- _EXERCISE GOAL_: What lines below include the string "will"? Pick them out and copy them.

====================

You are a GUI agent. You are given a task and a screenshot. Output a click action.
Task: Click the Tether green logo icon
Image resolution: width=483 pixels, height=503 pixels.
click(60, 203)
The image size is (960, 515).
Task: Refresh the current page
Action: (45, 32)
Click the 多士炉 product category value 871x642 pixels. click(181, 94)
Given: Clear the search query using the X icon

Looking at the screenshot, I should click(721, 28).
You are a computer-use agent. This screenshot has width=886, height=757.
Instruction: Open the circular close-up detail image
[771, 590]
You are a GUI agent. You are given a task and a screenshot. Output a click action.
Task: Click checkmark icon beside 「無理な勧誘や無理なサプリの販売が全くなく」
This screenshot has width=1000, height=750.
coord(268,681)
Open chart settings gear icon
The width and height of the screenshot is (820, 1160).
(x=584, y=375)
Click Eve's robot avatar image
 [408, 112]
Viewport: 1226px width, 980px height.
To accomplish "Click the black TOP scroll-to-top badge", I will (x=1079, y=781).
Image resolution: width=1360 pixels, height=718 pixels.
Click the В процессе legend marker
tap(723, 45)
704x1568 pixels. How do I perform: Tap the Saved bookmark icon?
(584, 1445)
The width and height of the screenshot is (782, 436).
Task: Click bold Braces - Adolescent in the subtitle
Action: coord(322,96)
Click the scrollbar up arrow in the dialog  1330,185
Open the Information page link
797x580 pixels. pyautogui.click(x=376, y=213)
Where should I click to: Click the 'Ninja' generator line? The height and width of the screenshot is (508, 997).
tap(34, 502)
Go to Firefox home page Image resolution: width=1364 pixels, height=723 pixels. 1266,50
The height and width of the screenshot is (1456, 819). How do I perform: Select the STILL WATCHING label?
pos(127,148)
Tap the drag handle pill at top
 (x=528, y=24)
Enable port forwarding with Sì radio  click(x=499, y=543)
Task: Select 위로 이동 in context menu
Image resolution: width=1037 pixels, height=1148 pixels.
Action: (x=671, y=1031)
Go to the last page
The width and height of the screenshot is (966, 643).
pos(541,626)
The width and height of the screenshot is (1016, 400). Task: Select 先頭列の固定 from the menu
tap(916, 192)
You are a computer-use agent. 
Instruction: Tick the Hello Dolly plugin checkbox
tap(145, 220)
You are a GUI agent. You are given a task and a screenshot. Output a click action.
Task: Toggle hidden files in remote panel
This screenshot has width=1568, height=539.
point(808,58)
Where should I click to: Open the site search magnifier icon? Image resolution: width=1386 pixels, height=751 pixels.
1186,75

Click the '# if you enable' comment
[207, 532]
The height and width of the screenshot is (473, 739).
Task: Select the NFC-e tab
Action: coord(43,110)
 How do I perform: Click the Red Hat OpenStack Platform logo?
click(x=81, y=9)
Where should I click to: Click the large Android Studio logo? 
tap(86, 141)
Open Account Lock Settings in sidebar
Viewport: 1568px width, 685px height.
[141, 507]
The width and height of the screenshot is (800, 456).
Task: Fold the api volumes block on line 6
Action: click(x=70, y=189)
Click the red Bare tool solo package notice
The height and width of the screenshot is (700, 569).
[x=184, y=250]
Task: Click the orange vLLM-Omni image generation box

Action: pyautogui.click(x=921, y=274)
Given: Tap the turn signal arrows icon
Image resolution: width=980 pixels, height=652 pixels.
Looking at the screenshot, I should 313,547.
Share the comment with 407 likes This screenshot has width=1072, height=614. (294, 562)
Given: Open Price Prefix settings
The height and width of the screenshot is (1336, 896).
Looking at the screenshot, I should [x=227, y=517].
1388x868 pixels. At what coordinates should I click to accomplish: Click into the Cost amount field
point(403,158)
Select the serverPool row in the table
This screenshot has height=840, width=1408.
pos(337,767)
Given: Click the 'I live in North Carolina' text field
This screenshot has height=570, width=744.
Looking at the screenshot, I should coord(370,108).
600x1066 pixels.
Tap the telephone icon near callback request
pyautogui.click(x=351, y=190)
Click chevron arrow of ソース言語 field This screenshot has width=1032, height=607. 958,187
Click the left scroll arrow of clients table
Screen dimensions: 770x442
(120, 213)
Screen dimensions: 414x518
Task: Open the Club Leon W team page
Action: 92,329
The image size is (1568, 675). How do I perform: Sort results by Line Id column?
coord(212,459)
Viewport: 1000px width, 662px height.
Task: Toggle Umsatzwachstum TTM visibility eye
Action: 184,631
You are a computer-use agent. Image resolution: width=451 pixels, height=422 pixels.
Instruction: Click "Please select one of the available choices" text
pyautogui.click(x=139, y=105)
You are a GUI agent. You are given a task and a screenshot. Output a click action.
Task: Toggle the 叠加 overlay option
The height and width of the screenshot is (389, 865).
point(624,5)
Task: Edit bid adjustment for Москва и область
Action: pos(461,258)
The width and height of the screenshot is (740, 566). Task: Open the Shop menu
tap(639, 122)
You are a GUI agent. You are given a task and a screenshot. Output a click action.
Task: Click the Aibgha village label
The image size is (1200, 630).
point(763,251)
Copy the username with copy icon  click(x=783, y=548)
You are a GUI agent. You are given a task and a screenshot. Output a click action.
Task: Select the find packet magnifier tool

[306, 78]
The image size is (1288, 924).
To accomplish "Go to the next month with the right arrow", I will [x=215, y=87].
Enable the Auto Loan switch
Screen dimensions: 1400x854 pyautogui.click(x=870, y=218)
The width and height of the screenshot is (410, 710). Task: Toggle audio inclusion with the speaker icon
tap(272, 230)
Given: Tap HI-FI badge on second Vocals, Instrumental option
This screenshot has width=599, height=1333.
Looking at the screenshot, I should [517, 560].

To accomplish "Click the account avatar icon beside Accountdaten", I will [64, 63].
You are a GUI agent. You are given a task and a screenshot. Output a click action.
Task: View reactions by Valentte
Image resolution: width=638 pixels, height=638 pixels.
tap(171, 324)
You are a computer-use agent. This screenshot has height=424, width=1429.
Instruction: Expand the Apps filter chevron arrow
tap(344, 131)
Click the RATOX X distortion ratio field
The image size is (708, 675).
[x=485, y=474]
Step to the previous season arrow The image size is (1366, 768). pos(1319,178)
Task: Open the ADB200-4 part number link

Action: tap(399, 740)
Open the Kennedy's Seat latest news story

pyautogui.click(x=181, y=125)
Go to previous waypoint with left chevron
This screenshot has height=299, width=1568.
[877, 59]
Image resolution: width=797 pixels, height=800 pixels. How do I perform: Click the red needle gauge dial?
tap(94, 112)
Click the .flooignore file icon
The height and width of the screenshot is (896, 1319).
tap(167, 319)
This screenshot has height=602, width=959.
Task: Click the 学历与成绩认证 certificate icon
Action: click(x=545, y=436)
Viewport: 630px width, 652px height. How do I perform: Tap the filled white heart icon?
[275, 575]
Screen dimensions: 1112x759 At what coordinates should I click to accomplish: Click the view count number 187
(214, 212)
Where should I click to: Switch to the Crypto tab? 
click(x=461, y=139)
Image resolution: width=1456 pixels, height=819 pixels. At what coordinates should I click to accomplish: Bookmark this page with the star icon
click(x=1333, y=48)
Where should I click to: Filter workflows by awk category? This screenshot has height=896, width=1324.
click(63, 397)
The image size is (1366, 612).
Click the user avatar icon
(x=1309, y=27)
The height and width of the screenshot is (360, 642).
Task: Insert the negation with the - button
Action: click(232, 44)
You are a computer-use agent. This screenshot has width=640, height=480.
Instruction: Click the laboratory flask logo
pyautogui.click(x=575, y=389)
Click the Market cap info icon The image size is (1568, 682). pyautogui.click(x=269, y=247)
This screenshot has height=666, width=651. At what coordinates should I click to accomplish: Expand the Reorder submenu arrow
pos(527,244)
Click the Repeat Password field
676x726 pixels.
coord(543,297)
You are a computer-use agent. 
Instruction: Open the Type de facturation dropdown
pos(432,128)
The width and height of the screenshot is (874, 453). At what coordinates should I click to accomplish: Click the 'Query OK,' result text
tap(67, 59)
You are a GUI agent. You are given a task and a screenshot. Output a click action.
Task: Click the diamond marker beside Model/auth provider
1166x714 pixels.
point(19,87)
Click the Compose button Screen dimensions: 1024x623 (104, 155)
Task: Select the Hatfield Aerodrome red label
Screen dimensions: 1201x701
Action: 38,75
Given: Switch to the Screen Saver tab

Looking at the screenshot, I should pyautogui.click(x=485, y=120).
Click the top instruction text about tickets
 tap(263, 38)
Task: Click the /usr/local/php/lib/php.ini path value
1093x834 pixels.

====================

- _OUTPUT OF THE TASK_:
To accomplish "Click the black TOP scroll-to-top badge", I will (x=1079, y=781).
To accomplish "Go to the next month with the right arrow", I will [x=215, y=87].
To accomplish "Click the account avatar icon beside Accountdaten", I will [64, 63].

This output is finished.